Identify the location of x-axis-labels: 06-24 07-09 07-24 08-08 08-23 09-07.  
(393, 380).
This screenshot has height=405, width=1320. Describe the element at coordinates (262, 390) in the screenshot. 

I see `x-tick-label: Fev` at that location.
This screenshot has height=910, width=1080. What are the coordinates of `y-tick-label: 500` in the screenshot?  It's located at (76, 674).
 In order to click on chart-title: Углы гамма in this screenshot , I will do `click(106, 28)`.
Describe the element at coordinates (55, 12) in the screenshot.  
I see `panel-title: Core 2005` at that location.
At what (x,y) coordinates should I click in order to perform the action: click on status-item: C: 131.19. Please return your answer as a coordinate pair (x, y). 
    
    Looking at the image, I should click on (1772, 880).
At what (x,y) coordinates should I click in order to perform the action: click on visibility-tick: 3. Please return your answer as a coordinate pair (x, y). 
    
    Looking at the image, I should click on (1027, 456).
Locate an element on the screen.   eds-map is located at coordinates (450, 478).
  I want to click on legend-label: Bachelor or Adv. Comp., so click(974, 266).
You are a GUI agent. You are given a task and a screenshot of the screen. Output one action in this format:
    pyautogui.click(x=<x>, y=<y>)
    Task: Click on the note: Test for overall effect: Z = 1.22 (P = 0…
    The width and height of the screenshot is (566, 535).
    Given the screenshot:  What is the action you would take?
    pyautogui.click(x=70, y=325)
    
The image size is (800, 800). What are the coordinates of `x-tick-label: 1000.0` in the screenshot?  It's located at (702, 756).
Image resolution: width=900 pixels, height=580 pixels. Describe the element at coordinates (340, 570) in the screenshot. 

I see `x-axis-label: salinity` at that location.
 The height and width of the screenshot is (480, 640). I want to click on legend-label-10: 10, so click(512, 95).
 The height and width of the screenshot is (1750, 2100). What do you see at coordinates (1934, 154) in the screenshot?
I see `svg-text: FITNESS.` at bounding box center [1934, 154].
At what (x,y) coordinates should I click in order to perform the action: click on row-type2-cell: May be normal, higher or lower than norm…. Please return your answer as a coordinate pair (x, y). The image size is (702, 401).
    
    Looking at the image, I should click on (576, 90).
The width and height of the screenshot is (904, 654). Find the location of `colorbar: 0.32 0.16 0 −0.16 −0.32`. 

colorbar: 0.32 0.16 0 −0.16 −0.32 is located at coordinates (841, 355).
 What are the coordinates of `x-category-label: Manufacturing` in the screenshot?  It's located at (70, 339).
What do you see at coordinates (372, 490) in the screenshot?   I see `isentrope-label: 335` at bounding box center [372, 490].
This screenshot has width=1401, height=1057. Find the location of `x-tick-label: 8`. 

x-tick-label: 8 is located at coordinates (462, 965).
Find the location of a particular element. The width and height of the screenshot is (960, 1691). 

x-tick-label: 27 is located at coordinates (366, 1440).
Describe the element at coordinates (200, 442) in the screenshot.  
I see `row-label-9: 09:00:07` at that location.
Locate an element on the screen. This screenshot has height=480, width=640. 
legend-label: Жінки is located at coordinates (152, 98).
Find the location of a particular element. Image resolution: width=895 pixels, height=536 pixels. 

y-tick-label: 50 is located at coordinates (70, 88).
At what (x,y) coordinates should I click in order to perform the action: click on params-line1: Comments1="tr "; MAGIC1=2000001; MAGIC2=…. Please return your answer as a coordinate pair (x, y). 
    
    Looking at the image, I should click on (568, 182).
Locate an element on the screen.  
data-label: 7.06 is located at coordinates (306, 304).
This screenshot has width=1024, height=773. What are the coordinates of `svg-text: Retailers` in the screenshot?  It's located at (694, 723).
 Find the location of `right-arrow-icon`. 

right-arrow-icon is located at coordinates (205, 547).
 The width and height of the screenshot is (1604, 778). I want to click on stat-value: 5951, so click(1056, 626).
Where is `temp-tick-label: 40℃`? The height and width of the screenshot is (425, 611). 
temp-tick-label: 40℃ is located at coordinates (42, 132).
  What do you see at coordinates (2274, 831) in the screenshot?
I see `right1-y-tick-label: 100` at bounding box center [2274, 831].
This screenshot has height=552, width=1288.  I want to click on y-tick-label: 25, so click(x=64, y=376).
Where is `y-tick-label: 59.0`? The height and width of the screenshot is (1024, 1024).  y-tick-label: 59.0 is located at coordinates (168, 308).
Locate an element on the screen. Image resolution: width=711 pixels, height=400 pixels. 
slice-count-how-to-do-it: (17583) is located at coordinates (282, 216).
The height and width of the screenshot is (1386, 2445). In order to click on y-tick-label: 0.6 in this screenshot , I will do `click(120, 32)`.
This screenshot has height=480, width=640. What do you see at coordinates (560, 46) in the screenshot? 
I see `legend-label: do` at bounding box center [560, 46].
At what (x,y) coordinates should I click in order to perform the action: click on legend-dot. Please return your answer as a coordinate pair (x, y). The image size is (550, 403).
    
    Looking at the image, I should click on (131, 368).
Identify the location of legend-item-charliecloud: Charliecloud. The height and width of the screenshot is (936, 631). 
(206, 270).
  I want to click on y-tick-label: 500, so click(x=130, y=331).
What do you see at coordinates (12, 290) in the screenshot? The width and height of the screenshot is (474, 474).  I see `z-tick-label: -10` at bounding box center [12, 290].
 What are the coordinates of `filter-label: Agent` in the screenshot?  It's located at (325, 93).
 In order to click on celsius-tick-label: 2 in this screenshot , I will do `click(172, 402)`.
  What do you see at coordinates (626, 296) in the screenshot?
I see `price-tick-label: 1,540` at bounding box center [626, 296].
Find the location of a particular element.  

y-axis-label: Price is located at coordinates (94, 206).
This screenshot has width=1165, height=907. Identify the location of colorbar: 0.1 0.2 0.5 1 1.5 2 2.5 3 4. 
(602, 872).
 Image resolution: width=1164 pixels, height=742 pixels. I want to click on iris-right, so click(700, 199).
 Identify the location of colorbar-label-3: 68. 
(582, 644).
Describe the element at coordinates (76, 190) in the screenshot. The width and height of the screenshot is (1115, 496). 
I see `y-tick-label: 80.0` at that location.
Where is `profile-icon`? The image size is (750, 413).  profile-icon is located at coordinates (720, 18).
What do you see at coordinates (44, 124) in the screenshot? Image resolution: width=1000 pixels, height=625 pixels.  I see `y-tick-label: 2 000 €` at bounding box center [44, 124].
+ + +
How to complete this task: Copy all of the entries above word for word, changing nothing.

Response box:
Identify the location of x-axis-labels: 06-24 07-09 07-24 08-08 08-23 09-07.  
(393, 380).
This screenshot has height=405, width=1320. Describe the element at coordinates (262, 390) in the screenshot. 

I see `x-tick-label: Fev` at that location.
This screenshot has height=910, width=1080. What are the coordinates of `y-tick-label: 500` in the screenshot?  It's located at (76, 674).
 In order to click on chart-title: Углы гамма in this screenshot , I will do `click(106, 28)`.
Describe the element at coordinates (55, 12) in the screenshot.  
I see `panel-title: Core 2005` at that location.
At what (x,y) coordinates should I click in order to perform the action: click on status-item: C: 131.19. Please return your answer as a coordinate pair (x, y). 
    
    Looking at the image, I should click on (1772, 880).
At what (x,y) coordinates should I click in order to perform the action: click on visibility-tick: 3. Please return your answer as a coordinate pair (x, y). 
    
    Looking at the image, I should click on (1027, 456).
Locate an element on the screen.   eds-map is located at coordinates (450, 478).
  I want to click on legend-label: Bachelor or Adv. Comp., so click(974, 266).
You are a GUI agent. You are given a task and a screenshot of the screen. Output one action in this format:
    pyautogui.click(x=<x>, y=<y>)
    Task: Click on the note: Test for overall effect: Z = 1.22 (P = 0…
    The width and height of the screenshot is (566, 535).
    Given the screenshot:  What is the action you would take?
    pyautogui.click(x=70, y=325)
    
The image size is (800, 800). What are the coordinates of `x-tick-label: 1000.0` in the screenshot?  It's located at (702, 756).
Image resolution: width=900 pixels, height=580 pixels. Describe the element at coordinates (340, 570) in the screenshot. 

I see `x-axis-label: salinity` at that location.
 The height and width of the screenshot is (480, 640). I want to click on legend-label-10: 10, so click(512, 95).
 The height and width of the screenshot is (1750, 2100). What do you see at coordinates (1934, 154) in the screenshot?
I see `svg-text: FITNESS.` at bounding box center [1934, 154].
At what (x,y) coordinates should I click in order to perform the action: click on row-type2-cell: May be normal, higher or lower than norm…. Please return your answer as a coordinate pair (x, y). The image size is (702, 401).
    
    Looking at the image, I should click on (576, 90).
The width and height of the screenshot is (904, 654). Find the location of `colorbar: 0.32 0.16 0 −0.16 −0.32`. 

colorbar: 0.32 0.16 0 −0.16 −0.32 is located at coordinates (841, 355).
 What are the coordinates of `x-category-label: Manufacturing` in the screenshot?  It's located at (70, 339).
What do you see at coordinates (372, 490) in the screenshot?   I see `isentrope-label: 335` at bounding box center [372, 490].
This screenshot has width=1401, height=1057. Find the location of `x-tick-label: 8`. 

x-tick-label: 8 is located at coordinates (462, 965).
Find the location of a particular element. The width and height of the screenshot is (960, 1691). 

x-tick-label: 27 is located at coordinates (366, 1440).
Describe the element at coordinates (200, 442) in the screenshot.  
I see `row-label-9: 09:00:07` at that location.
Locate an element on the screen. This screenshot has height=480, width=640. 
legend-label: Жінки is located at coordinates (152, 98).
Find the location of a particular element. Image resolution: width=895 pixels, height=536 pixels. 

y-tick-label: 50 is located at coordinates (70, 88).
At what (x,y) coordinates should I click in order to perform the action: click on params-line1: Comments1="tr "; MAGIC1=2000001; MAGIC2=…. Please return your answer as a coordinate pair (x, y). 
    
    Looking at the image, I should click on (568, 182).
Locate an element on the screen.  
data-label: 7.06 is located at coordinates (306, 304).
This screenshot has width=1024, height=773. What are the coordinates of `svg-text: Retailers` in the screenshot?  It's located at (694, 723).
 Find the location of `right-arrow-icon`. 

right-arrow-icon is located at coordinates (205, 547).
 The width and height of the screenshot is (1604, 778). I want to click on stat-value: 5951, so click(1056, 626).
Where is `temp-tick-label: 40℃`? The height and width of the screenshot is (425, 611). 
temp-tick-label: 40℃ is located at coordinates (42, 132).
  What do you see at coordinates (2274, 831) in the screenshot?
I see `right1-y-tick-label: 100` at bounding box center [2274, 831].
This screenshot has height=552, width=1288.  I want to click on y-tick-label: 25, so click(x=64, y=376).
Where is `y-tick-label: 59.0`? The height and width of the screenshot is (1024, 1024).  y-tick-label: 59.0 is located at coordinates (168, 308).
Locate an element on the screen. Image resolution: width=711 pixels, height=400 pixels. 
slice-count-how-to-do-it: (17583) is located at coordinates (282, 216).
The height and width of the screenshot is (1386, 2445). In order to click on y-tick-label: 0.6 in this screenshot , I will do `click(120, 32)`.
This screenshot has height=480, width=640. What do you see at coordinates (560, 46) in the screenshot? 
I see `legend-label: do` at bounding box center [560, 46].
At what (x,y) coordinates should I click in order to perform the action: click on legend-dot. Please return your answer as a coordinate pair (x, y). The image size is (550, 403).
    
    Looking at the image, I should click on (131, 368).
Identify the location of legend-item-charliecloud: Charliecloud. The height and width of the screenshot is (936, 631). 
(206, 270).
  I want to click on y-tick-label: 500, so click(x=130, y=331).
What do you see at coordinates (12, 290) in the screenshot? The width and height of the screenshot is (474, 474).  I see `z-tick-label: -10` at bounding box center [12, 290].
 What are the coordinates of `filter-label: Agent` in the screenshot?  It's located at (325, 93).
 In order to click on celsius-tick-label: 2 in this screenshot , I will do `click(172, 402)`.
  What do you see at coordinates (626, 296) in the screenshot?
I see `price-tick-label: 1,540` at bounding box center [626, 296].
Find the location of a particular element.  

y-axis-label: Price is located at coordinates (94, 206).
This screenshot has width=1165, height=907. Identify the location of colorbar: 0.1 0.2 0.5 1 1.5 2 2.5 3 4. 
(602, 872).
 Image resolution: width=1164 pixels, height=742 pixels. I want to click on iris-right, so click(700, 199).
 Identify the location of colorbar-label-3: 68. 
(582, 644).
Describe the element at coordinates (76, 190) in the screenshot. The width and height of the screenshot is (1115, 496). 
I see `y-tick-label: 80.0` at that location.
Where is `profile-icon`? The image size is (750, 413).  profile-icon is located at coordinates (720, 18).
What do you see at coordinates (44, 124) in the screenshot? Image resolution: width=1000 pixels, height=625 pixels.  I see `y-tick-label: 2 000 €` at bounding box center [44, 124].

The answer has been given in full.